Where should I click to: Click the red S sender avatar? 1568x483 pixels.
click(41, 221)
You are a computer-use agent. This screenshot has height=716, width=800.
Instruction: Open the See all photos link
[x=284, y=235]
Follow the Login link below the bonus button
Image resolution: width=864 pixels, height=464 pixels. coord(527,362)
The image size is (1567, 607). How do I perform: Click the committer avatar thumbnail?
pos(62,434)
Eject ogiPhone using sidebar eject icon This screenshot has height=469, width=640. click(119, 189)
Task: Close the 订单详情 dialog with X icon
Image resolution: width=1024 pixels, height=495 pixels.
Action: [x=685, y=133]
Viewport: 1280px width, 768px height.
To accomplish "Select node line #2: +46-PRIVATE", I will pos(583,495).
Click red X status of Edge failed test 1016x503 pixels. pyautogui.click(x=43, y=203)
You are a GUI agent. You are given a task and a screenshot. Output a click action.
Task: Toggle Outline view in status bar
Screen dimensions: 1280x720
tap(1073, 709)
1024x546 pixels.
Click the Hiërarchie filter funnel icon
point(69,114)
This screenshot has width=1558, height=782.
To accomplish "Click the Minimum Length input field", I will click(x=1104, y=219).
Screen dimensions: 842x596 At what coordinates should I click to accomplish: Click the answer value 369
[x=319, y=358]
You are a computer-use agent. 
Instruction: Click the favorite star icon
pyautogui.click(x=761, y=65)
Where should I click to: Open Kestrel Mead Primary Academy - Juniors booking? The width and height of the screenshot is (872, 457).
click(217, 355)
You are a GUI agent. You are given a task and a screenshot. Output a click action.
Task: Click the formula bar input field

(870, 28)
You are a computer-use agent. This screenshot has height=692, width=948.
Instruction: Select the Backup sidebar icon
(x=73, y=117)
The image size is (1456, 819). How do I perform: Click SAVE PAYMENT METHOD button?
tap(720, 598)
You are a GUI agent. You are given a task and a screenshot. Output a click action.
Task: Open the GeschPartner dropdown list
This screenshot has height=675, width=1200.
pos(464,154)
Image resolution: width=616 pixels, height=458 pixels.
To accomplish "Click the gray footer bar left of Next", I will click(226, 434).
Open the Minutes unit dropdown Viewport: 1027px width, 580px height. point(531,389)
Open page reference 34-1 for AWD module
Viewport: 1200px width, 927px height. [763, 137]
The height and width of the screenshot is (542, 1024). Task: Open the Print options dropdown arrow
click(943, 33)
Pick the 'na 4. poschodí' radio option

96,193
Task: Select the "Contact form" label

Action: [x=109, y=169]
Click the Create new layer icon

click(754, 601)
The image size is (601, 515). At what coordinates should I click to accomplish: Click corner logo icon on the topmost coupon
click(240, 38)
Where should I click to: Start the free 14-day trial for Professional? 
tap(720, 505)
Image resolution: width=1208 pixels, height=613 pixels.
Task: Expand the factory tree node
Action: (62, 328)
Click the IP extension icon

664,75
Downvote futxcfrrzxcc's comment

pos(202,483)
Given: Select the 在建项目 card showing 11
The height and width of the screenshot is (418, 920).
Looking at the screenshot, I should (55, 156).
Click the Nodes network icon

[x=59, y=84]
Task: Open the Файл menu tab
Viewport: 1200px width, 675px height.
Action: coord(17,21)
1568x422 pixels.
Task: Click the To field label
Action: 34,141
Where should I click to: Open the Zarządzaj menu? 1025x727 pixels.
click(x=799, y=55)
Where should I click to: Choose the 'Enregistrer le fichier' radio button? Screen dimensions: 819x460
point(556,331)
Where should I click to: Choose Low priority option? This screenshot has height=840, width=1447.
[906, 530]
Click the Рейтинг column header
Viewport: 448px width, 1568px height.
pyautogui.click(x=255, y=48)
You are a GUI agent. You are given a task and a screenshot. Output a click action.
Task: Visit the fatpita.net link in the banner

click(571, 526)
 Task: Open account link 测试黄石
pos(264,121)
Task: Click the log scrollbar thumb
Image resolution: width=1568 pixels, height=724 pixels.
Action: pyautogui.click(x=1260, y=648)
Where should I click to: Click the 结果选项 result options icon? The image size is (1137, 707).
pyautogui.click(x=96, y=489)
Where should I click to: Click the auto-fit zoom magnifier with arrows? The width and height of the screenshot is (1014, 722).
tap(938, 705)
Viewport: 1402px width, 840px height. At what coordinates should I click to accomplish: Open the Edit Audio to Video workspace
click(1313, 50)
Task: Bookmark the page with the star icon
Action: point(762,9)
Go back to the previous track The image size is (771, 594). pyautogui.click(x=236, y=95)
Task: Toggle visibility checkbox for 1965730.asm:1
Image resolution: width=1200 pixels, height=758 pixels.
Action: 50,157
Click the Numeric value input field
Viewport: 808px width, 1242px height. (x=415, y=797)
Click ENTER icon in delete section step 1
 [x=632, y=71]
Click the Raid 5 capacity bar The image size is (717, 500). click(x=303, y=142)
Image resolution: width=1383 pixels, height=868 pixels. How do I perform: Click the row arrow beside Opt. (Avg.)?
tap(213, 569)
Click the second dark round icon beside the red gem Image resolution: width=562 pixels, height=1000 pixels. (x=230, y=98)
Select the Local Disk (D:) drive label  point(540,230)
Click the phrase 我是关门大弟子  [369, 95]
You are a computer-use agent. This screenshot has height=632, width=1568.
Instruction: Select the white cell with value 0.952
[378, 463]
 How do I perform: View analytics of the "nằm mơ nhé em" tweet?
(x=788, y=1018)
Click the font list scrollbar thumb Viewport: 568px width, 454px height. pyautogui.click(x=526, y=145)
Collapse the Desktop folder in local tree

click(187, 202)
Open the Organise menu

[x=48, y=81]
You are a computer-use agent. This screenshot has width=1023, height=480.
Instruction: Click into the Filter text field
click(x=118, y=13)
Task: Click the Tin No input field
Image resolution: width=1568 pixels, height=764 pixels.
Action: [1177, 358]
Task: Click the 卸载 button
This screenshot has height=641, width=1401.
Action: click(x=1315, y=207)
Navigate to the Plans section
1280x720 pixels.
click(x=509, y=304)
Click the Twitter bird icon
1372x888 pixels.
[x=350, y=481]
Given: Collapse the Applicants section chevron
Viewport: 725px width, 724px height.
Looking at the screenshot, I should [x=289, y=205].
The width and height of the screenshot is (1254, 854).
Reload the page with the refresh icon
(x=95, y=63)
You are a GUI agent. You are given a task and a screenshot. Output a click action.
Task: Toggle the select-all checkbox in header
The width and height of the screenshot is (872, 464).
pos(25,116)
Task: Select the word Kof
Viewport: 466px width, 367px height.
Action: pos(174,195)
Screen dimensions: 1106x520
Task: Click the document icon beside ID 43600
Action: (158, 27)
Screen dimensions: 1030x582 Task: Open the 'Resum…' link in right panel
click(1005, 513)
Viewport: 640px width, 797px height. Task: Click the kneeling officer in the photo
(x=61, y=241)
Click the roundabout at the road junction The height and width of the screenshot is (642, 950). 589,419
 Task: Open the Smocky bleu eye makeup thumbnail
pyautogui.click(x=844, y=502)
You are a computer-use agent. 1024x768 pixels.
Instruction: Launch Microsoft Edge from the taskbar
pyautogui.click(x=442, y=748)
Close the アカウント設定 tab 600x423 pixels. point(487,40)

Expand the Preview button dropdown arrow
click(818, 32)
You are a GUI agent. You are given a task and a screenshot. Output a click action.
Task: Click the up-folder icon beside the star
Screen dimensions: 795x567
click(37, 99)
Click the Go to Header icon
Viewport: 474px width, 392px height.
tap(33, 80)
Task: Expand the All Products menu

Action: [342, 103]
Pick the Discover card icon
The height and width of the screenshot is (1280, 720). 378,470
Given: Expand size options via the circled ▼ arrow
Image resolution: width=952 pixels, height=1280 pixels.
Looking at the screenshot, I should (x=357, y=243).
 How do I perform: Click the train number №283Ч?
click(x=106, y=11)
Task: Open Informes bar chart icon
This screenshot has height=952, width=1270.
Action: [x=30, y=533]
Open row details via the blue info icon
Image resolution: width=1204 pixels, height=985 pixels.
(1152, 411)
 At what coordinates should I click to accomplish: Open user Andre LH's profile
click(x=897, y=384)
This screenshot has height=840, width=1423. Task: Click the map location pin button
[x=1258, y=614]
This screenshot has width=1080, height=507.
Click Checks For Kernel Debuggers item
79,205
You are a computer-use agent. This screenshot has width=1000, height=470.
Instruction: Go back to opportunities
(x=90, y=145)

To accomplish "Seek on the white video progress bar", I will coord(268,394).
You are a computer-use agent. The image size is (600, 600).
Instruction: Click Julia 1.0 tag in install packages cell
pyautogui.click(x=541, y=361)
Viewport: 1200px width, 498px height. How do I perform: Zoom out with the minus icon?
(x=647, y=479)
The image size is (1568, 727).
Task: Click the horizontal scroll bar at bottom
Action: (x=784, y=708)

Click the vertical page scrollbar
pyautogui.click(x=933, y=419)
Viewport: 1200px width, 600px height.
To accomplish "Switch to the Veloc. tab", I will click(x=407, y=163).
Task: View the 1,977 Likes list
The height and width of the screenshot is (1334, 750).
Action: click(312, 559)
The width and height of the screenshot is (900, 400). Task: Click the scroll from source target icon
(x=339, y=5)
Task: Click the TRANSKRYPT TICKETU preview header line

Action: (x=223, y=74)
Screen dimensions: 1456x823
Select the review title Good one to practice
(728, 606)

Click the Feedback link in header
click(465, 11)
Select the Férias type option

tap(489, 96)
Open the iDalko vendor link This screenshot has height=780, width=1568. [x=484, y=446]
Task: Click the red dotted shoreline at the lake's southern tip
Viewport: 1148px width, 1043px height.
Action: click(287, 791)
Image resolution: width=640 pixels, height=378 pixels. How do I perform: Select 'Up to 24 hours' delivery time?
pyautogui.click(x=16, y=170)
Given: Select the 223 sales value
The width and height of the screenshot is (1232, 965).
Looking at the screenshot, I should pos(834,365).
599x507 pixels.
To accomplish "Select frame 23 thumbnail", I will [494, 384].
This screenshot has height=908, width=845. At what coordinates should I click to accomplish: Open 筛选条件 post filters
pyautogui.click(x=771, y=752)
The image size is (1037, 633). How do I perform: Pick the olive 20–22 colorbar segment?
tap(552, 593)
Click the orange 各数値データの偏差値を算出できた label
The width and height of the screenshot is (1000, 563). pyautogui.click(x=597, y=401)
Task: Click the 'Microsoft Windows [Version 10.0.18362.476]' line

ACTIVITY:
Your task is to reproduce exactly the lines that begin with the one containing "Image resolution: width=640" and continue to the end of the data, both ends included.

EXPECTED OUTPUT:
Image resolution: width=640 pixels, height=378 pixels. How do I perform: Select 'Up to 24 hours' delivery time?
pyautogui.click(x=16, y=170)
Given: Select the 223 sales value
The width and height of the screenshot is (1232, 965).
Looking at the screenshot, I should pos(834,365).
599x507 pixels.
To accomplish "Select frame 23 thumbnail", I will [494, 384].
This screenshot has height=908, width=845. At what coordinates should I click to accomplish: Open 筛选条件 post filters
pyautogui.click(x=771, y=752)
The image size is (1037, 633). How do I perform: Pick the olive 20–22 colorbar segment?
tap(552, 593)
Click the orange 各数値データの偏差値を算出できた label
The width and height of the screenshot is (1000, 563). pyautogui.click(x=597, y=401)
Task: Click the 'Microsoft Windows [Version 10.0.18362.476]' line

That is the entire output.